START Record extracts
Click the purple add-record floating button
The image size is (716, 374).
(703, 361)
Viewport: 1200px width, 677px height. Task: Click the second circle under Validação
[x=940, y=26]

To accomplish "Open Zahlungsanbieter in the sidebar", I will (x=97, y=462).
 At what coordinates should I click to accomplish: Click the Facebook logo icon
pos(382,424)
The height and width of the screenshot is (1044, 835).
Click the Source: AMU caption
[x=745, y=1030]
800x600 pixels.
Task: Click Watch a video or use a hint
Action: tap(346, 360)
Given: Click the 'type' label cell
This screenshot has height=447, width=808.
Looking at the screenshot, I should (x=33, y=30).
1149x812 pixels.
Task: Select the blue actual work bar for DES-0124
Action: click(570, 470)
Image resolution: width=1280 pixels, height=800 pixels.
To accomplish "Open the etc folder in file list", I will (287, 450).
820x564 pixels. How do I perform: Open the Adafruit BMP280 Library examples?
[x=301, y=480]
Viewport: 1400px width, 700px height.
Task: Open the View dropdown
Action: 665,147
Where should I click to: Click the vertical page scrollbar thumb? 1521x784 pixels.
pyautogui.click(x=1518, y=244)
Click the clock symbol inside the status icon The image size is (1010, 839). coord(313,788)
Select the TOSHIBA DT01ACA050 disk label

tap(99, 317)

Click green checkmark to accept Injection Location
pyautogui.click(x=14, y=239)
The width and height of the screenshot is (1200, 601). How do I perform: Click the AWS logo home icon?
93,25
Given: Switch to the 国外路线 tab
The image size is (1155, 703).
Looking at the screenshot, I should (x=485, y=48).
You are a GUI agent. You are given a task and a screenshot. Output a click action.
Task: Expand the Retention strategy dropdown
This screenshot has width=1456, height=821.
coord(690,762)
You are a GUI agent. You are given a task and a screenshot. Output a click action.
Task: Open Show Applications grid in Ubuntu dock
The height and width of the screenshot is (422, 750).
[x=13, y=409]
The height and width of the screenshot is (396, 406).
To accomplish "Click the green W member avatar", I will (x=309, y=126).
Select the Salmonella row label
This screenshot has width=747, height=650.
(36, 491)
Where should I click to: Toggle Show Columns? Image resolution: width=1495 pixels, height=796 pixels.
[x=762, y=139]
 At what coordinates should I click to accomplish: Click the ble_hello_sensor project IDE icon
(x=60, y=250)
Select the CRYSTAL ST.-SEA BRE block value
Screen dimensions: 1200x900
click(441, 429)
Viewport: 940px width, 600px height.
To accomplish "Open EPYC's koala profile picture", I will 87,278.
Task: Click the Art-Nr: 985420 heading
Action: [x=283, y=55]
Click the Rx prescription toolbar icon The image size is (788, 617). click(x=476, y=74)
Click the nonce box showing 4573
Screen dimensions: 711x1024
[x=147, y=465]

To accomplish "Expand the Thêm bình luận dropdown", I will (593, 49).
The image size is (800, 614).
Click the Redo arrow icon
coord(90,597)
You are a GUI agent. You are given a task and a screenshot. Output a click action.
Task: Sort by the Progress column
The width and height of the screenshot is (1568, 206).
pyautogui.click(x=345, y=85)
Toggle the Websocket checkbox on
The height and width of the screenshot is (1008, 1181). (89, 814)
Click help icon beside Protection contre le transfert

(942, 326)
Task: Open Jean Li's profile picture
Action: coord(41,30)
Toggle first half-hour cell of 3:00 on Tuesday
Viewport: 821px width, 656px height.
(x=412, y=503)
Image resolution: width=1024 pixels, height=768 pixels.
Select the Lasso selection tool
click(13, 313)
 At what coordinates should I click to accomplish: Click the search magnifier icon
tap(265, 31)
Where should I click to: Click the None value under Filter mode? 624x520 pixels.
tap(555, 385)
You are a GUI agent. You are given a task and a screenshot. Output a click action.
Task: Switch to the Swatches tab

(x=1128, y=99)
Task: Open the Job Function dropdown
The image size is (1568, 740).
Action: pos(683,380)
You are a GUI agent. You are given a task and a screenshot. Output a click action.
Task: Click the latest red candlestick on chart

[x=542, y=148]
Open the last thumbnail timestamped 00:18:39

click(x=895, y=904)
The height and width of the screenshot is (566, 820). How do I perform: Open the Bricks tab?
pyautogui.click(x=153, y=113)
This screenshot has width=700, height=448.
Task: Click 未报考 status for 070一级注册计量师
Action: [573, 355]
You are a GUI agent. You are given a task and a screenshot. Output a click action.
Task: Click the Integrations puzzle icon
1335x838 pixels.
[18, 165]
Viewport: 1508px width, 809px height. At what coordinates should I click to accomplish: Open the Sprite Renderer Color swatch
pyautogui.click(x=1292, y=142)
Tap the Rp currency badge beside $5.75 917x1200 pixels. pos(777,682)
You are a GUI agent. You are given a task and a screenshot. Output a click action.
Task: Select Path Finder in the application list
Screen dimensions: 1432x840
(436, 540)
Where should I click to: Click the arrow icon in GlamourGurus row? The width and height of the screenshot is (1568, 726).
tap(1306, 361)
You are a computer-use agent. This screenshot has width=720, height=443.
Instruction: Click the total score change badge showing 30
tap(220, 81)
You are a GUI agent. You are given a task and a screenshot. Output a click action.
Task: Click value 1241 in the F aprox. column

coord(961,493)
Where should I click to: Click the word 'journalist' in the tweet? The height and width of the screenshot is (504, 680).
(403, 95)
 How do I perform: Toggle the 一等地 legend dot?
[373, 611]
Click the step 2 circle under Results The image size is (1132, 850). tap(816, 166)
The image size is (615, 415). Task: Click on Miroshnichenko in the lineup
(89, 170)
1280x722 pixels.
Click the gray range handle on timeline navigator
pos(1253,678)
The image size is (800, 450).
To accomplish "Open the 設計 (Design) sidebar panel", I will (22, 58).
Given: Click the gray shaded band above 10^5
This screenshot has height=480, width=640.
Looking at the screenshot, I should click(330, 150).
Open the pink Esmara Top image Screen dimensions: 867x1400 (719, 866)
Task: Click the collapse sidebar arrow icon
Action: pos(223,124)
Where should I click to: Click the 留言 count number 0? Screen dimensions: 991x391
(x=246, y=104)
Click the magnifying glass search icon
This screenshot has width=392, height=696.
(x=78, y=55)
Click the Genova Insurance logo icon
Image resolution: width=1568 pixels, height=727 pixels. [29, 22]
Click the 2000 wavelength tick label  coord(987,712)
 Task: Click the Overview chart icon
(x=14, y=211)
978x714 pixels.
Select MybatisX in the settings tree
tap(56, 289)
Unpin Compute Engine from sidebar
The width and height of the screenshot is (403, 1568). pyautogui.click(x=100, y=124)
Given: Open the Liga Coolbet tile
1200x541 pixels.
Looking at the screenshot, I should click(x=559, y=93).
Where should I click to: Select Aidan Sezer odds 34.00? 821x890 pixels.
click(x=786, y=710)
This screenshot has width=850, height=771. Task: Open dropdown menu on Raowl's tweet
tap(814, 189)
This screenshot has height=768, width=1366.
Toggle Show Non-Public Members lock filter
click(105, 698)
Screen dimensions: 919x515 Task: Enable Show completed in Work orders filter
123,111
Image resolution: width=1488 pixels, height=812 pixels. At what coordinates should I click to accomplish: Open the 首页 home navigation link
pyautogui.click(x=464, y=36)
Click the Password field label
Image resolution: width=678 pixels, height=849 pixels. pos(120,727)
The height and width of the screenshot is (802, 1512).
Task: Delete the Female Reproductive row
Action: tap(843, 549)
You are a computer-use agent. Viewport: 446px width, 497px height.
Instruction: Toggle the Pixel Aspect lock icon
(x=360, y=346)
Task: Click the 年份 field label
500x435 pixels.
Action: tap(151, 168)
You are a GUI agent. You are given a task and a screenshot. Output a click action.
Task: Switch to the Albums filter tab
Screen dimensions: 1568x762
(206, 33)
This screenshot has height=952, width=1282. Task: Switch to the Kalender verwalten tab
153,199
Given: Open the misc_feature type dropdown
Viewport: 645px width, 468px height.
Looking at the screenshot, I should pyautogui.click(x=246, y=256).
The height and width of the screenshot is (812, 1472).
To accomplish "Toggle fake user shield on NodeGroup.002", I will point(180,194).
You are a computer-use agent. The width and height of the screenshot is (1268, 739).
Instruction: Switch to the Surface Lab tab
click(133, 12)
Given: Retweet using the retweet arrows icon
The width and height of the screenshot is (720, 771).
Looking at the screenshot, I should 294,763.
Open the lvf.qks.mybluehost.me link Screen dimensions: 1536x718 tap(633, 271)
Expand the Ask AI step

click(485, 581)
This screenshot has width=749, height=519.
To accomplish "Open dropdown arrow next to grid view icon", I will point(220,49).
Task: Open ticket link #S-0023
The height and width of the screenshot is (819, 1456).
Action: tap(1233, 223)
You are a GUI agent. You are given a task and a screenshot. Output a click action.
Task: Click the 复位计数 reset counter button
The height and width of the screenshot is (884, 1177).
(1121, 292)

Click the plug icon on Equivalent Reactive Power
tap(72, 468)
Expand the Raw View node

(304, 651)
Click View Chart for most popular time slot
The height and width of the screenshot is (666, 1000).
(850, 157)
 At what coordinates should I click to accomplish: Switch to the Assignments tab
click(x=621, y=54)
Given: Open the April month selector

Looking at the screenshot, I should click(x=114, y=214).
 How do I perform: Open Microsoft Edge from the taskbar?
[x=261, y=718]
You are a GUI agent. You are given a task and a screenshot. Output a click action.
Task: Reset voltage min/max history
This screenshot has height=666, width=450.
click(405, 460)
END Record extracts
What this task involves ▸ For each line of the entries that contains the word "grid", make a copy.

Answer to this problem ▸
Task: Open Show Applications grid in Ubuntu dock
To accomplish "Open dropdown arrow next to grid view icon", I will point(220,49).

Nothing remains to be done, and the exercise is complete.